In value terms, the market is forecast to increase with an anticipated CAGR of +1.6% for the period from 2024 to 2035, which is projected to bring the market value to $4.5B (in nominal wholesale prices) by the end of 2035.

In 2024, approx. 8.3M tons of alumina were consumed in GCC; with an increase of 3.4% on the previous year's figure. Over the period under review, consumption recorded resilient growth. The volume of consumption peaked at 8.8M tons in 2022; however, from 2023 to 2024, consumption remained at a lower figure.
The revenue of the alumina market in GCC expanded sharply to $3.8B in 2024, surging by 5.2% against the previous year. This figure reflects the total revenues of producers and importers (excluding logistics costs, retail marketing costs, and retailers' margins, which will be included in the final consumer price). In general, consumption posted a buoyant expansion. The level of consumption peaked at $4.2B in 2022; however, from 2023 to 2024, consumption remained at a lower figure.
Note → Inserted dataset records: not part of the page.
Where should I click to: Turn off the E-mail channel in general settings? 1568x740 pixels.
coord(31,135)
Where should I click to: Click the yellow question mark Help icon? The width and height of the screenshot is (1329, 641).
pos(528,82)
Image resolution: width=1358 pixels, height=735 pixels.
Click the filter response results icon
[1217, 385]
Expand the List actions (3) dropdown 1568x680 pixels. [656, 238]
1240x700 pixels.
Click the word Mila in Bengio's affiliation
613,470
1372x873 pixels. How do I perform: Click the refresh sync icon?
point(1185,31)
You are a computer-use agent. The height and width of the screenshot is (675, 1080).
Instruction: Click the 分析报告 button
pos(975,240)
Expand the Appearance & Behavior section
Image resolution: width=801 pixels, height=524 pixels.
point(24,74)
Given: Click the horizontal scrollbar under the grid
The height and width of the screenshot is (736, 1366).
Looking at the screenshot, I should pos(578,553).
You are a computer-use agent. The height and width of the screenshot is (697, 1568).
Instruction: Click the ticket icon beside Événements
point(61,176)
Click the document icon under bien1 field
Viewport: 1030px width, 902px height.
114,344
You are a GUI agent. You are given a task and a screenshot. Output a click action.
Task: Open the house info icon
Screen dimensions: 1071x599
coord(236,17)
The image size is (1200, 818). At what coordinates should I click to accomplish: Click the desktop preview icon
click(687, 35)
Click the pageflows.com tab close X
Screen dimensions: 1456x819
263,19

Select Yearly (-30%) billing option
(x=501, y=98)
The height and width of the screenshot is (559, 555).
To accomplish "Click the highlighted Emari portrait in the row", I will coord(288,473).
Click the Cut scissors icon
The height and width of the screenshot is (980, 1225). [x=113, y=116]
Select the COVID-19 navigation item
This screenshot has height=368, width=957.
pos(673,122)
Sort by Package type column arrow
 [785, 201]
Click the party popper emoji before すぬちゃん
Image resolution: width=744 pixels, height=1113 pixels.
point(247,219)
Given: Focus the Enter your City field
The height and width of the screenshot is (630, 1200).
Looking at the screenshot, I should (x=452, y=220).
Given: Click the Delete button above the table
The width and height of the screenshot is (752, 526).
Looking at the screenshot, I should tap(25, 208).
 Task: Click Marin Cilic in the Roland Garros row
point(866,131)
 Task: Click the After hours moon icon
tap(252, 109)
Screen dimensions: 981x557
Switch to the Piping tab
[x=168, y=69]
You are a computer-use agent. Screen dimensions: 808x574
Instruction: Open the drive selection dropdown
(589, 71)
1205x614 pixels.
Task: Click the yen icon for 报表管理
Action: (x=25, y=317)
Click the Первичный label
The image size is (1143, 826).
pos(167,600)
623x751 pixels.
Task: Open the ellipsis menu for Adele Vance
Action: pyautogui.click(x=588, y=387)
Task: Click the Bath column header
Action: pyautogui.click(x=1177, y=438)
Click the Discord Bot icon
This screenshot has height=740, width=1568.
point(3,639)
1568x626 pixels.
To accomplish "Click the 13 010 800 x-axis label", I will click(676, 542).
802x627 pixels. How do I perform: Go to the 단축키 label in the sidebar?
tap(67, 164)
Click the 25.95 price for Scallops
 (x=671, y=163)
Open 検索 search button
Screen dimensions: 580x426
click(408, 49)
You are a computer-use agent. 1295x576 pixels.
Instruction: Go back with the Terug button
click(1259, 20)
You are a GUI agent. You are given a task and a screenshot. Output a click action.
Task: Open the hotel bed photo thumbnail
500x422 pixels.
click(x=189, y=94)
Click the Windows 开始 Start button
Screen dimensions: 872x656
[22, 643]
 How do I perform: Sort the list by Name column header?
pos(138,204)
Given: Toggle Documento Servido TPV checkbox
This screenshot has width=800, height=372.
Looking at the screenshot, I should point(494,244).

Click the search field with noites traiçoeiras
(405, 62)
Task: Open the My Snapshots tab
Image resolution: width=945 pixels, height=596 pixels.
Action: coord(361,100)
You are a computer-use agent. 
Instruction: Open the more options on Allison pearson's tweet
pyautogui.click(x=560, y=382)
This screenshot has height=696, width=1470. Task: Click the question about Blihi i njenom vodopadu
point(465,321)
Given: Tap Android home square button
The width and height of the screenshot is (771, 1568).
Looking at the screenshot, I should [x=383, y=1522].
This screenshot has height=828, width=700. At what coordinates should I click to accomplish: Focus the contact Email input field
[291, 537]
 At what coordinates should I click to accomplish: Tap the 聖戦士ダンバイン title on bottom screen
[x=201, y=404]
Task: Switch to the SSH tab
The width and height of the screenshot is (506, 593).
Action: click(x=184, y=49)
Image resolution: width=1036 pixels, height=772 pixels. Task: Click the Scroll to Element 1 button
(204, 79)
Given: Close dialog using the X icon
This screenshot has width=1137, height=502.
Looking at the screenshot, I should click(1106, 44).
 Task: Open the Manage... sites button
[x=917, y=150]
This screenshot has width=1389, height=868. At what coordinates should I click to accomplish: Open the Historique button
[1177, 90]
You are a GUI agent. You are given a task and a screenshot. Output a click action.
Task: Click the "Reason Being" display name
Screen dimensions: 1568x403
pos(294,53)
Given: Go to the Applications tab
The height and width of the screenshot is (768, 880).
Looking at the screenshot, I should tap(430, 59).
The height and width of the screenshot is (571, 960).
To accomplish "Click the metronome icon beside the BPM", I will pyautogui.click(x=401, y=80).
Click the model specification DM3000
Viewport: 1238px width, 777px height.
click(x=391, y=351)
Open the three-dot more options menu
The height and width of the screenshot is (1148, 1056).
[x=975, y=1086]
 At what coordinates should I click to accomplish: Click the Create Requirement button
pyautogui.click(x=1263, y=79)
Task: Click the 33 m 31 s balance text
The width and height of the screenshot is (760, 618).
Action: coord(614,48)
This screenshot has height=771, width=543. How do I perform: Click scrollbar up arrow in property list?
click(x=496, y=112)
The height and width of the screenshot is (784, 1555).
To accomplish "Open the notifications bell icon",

The countries with the highest volumes of consumption in 2024 were Bahrain (3M tons), the United Arab Emirates (2.6M tons) and Oman (1.3M tons), together comprising 83% of total consumption.
From 2013 to 2024, the biggest increases were recorded for Oman (with a CAGR of +19.6%), while consumption for the other leaders experienced more modest paces of growth.
In value terms, Bahrain ($1.3B), the United Arab Emirates ($1.1B) and Oman ($656M) appeared to be the countries with the highest levels of market value in 2024, with a combined 81% share of the total market.
Bahrain, with a CAGR of +18.3%, recorded the highest rates of growth with regard to market size in terms of the main consuming countries over the period under review, while market for the other leaders experienced more modest paces of growth.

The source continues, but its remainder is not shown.